Industrial safety fences function as passive safety systems, designed to protect personnel from moving machinery, robots, and other industrial hazards found in manufacturing environments. These physical barricades create safe enclosures or borders within facilities, preventing unauthorized access to equipment or dangerous regions of a plant. They are a foundational component of modern manufacturing safety, ensuring a controlled zone around hazardous machines. Constructed from durable materials like steel or aluminum, these systems are built to withstand the harsh conditions and heavy-duty use common in industrial settings.
Defining the Segregation of Hazards
The core purpose of industrial safety fencing is hazard segregation, which physically separates human workers from dangerous operational zones. This separation is a form of engineering control, which is the preferred method in the hierarchy of controls for mitigating workplace risks. Engineering controls work by removing or reducing the hazard at its source, making it a more reliable solution than administrative controls or personal protective equipment alone.
A distinction exists between perimeter guarding and machine guarding in the application of safety fences. Perimeter guarding establishes a general boundary around a hazardous area, such as a robotic work cell or an automated storage and retrieval system. This type of guarding restricts access to the entire operational zone.
Machine guarding, in contrast, focuses on close proximity separation, positioning a barrier directly around the moving parts of an individual machine. This ensures that workers are protected from specific risks like pinch points, rotating components, or flying debris. These physical barriers significantly reduce the risk of injuries, accidents, and unauthorized access to dangerous zones.
Physical Types and Use Cases
Industrial safety fences take on various physical forms, with modular mesh systems being the most common due to their flexibility and ease of installation. These systems use pre-fabricated panels, often made of welded wire mesh or expanded metal, that bolt together to form custom-sized enclosures. Modular construction allows for quick reconfiguration and adaptation to changing facility layouts without the need for welding or custom fabrication.
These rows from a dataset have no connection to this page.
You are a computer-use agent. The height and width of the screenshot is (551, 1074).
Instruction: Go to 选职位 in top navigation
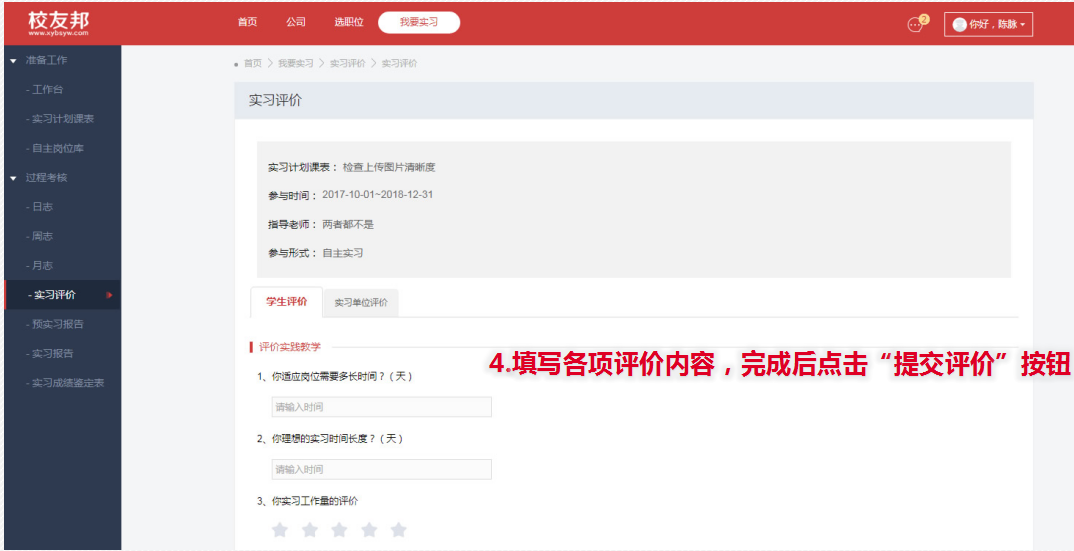[x=348, y=22]
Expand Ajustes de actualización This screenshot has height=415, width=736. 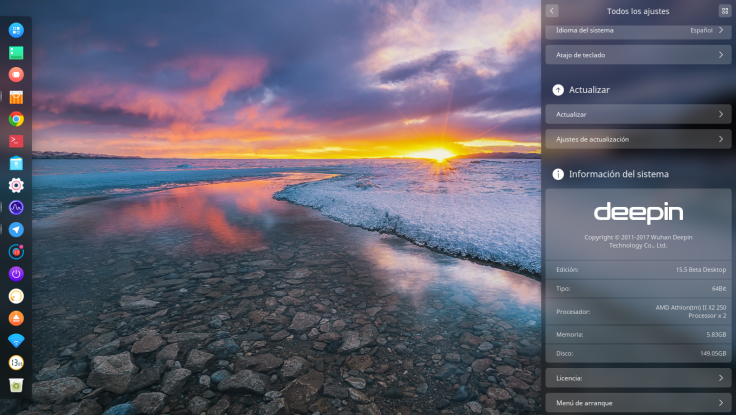638,139
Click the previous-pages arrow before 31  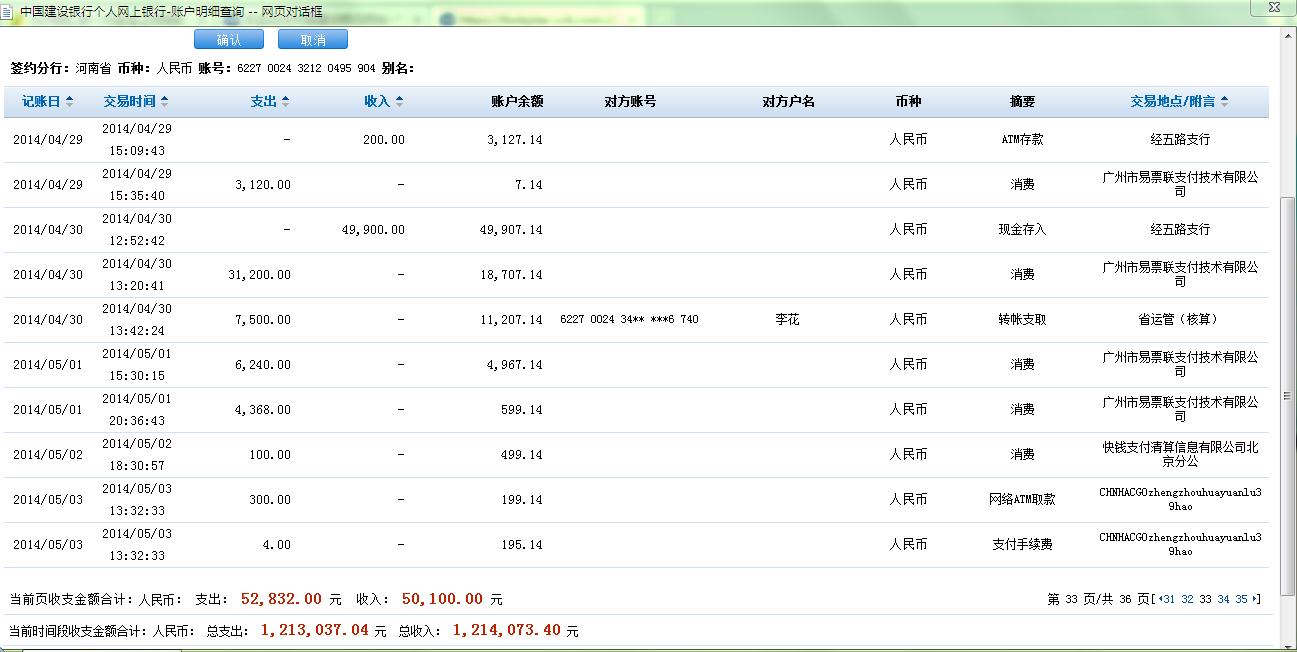pyautogui.click(x=1158, y=600)
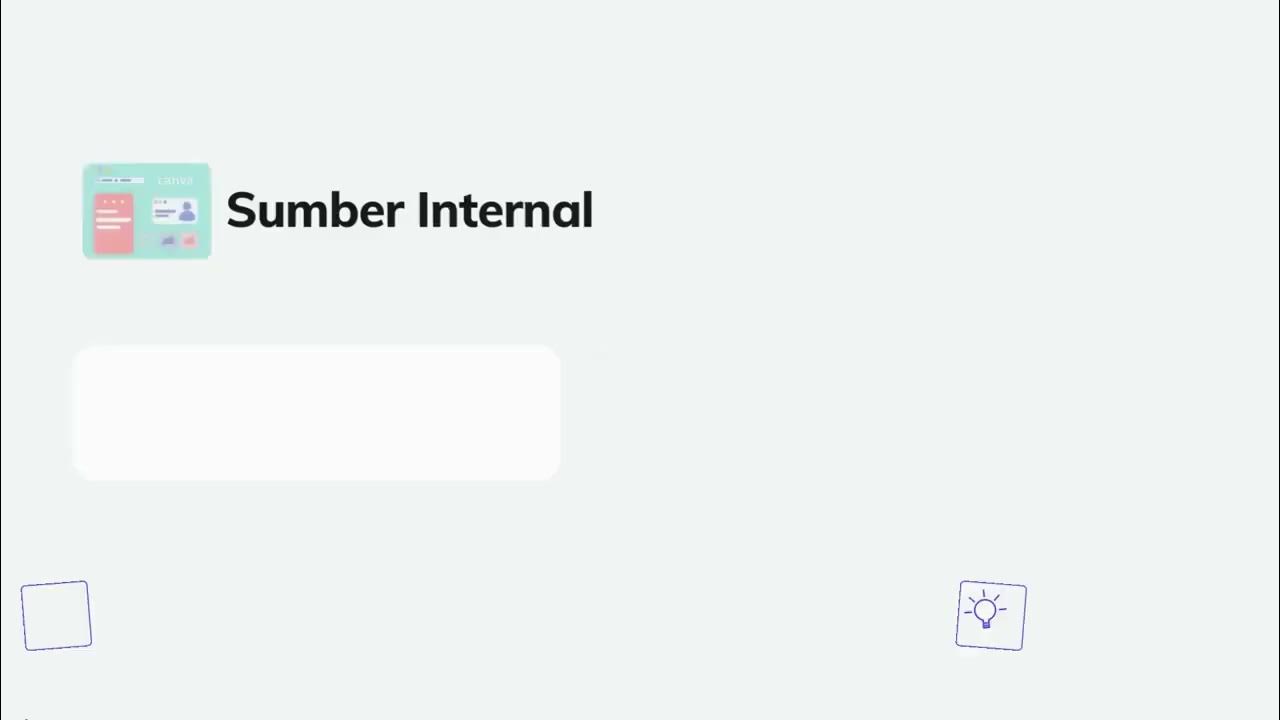Click the empty purple-outlined square
The height and width of the screenshot is (720, 1280).
pyautogui.click(x=56, y=616)
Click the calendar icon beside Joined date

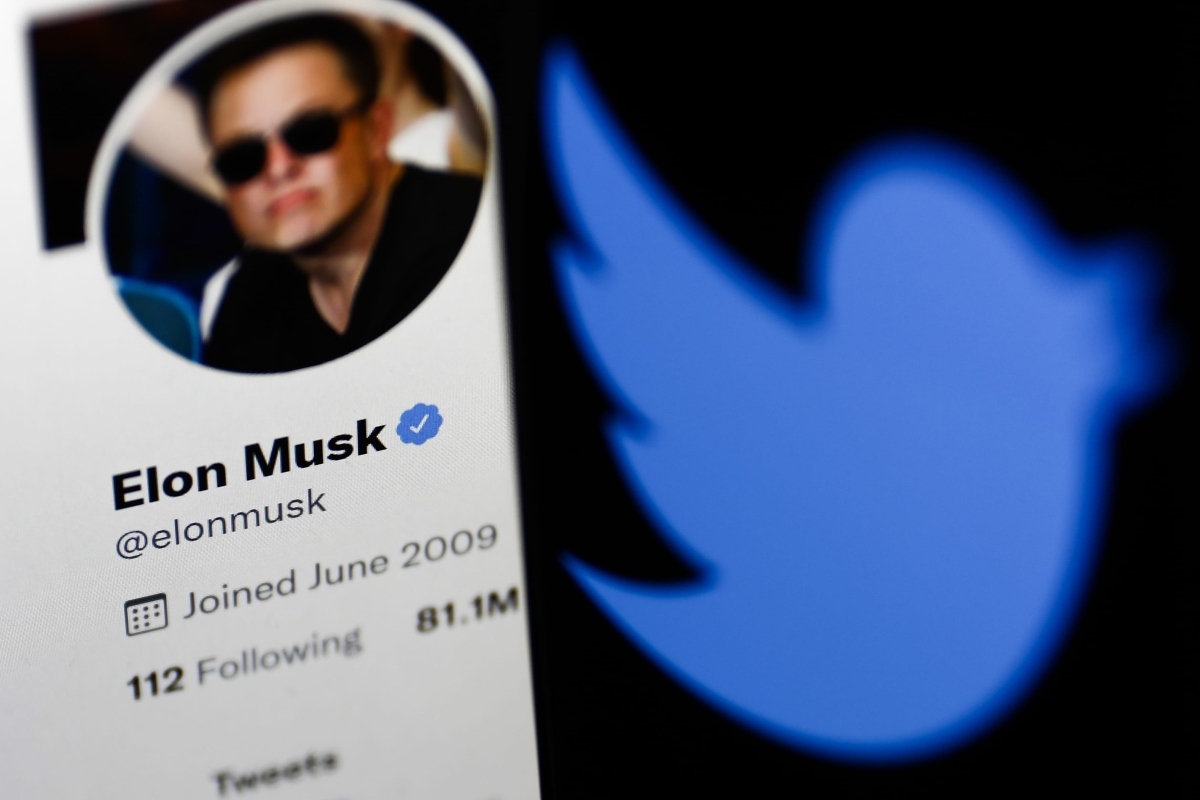[x=146, y=614]
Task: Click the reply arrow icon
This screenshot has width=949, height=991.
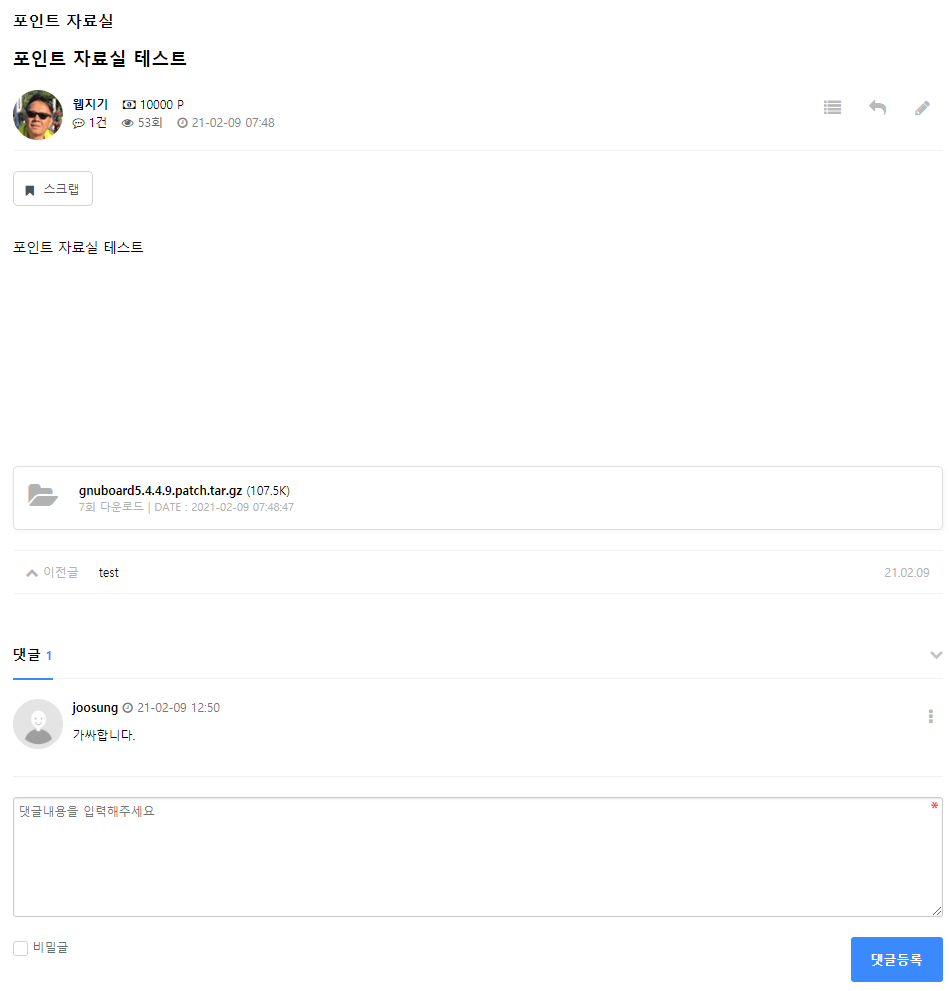Action: pos(877,108)
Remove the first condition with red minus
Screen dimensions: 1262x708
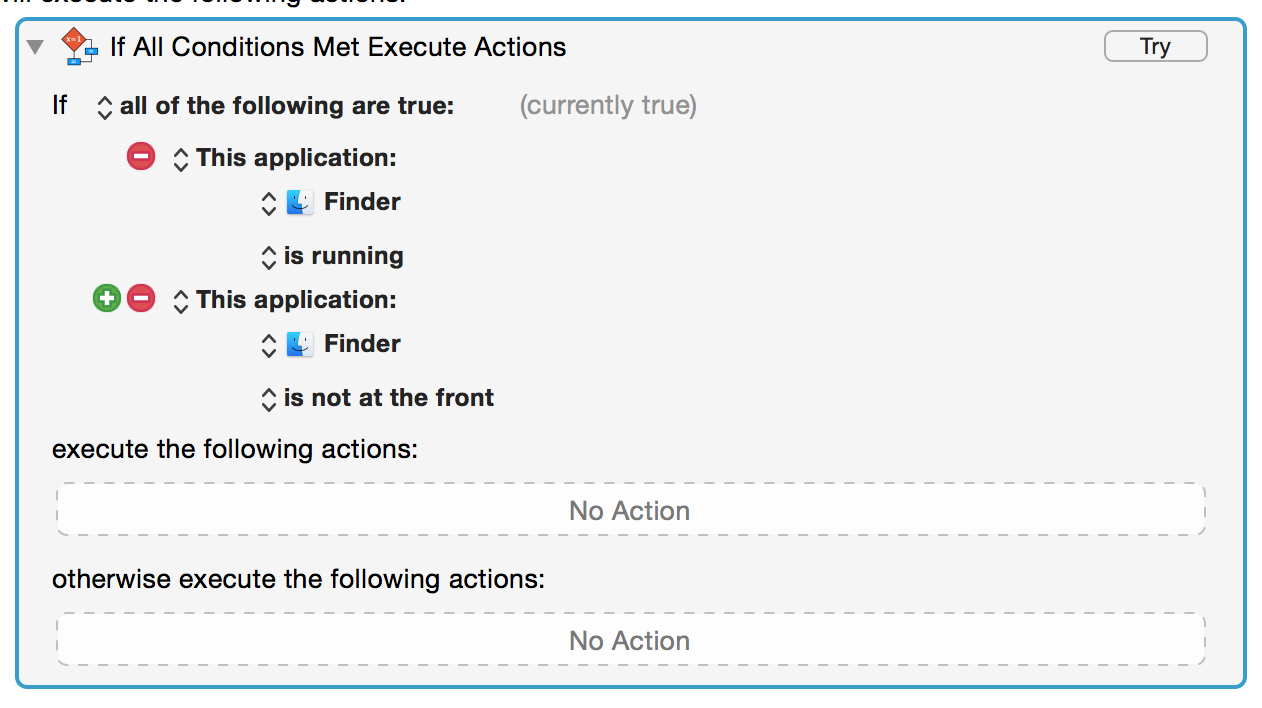click(141, 157)
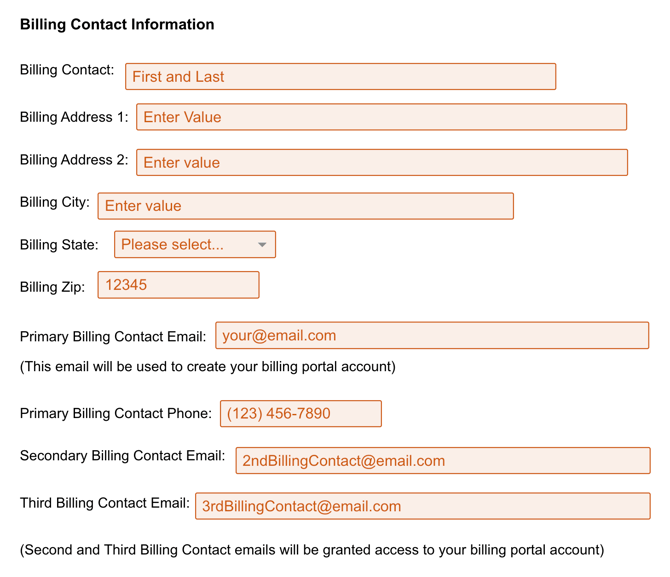This screenshot has width=670, height=577.
Task: Click the 'Billing Contact Information' heading
Action: [117, 24]
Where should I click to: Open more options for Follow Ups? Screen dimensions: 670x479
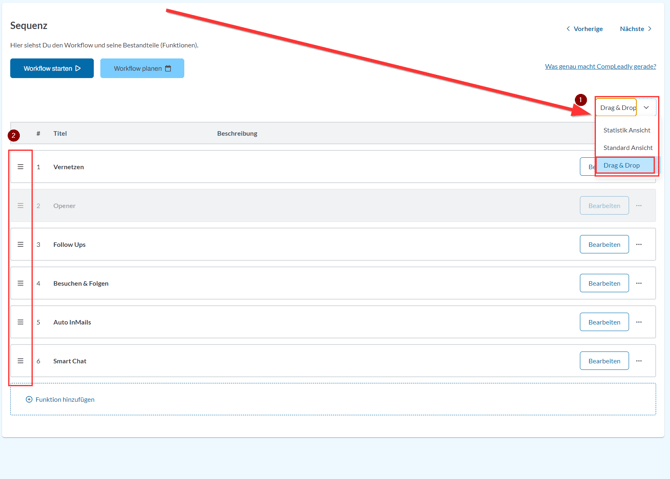[x=639, y=244]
Fixed barriers offer a more permanent solution, typically constructed from heavier gauge steel and designed for maximum impact resistance. In situations where visibility is a concern, some systems incorporate transparent polycarbonate panels, which provide enhanced impact resistance while allowing workers to observe the process inside the enclosure.
A common application for these systems is the enclosure of robotic cells and automated work zones. The fences prevent unauthorized entry into the robot’s operating envelope, which is a zone of unpredictable and rapid movement. Safety fencing is also routinely used around automated material handling systems, such as conveyor belts and automated guided vehicles, to separate pedestrian traffic from moving equipment. High-speed doors are often integrated into barrier systems, allowing for automated, controlled material transfer in and out of the guarded area while maintaining a secure perimeter.
Engineering Standards for Protective Barriers
The design and installation of industrial safety fences are governed by specific engineering specifications. A fundamental requirement is calculating the safety distance between the barrier and the hazardous moving part, based on the mesh opening size and the fence height. This calculation prevents personnel from reaching through or over the guard to the danger zone.
Standards often specify a minimum height for the protective structure, such as 2,200 millimeters (about 7.2 feet), which covers most industrial applications. The size of the mesh opening dictates the required distance from the hazard: smaller mesh openings allow the fence to be placed closer to the machinery, while larger openings require a greater separation distance.
Integrated access control is another requirement, particularly through the use of interlocking access gates. These gates are equipped with electrical interlocks that detect when the gate is opened or improperly closed. If the interlock is triggered, it immediately sends a signal to shut down the protected machinery before personnel can enter the guarded area. The fence itself must also be designed to inhibit climbing, often by eliminating horizontal structural members on the outside surface of the guard.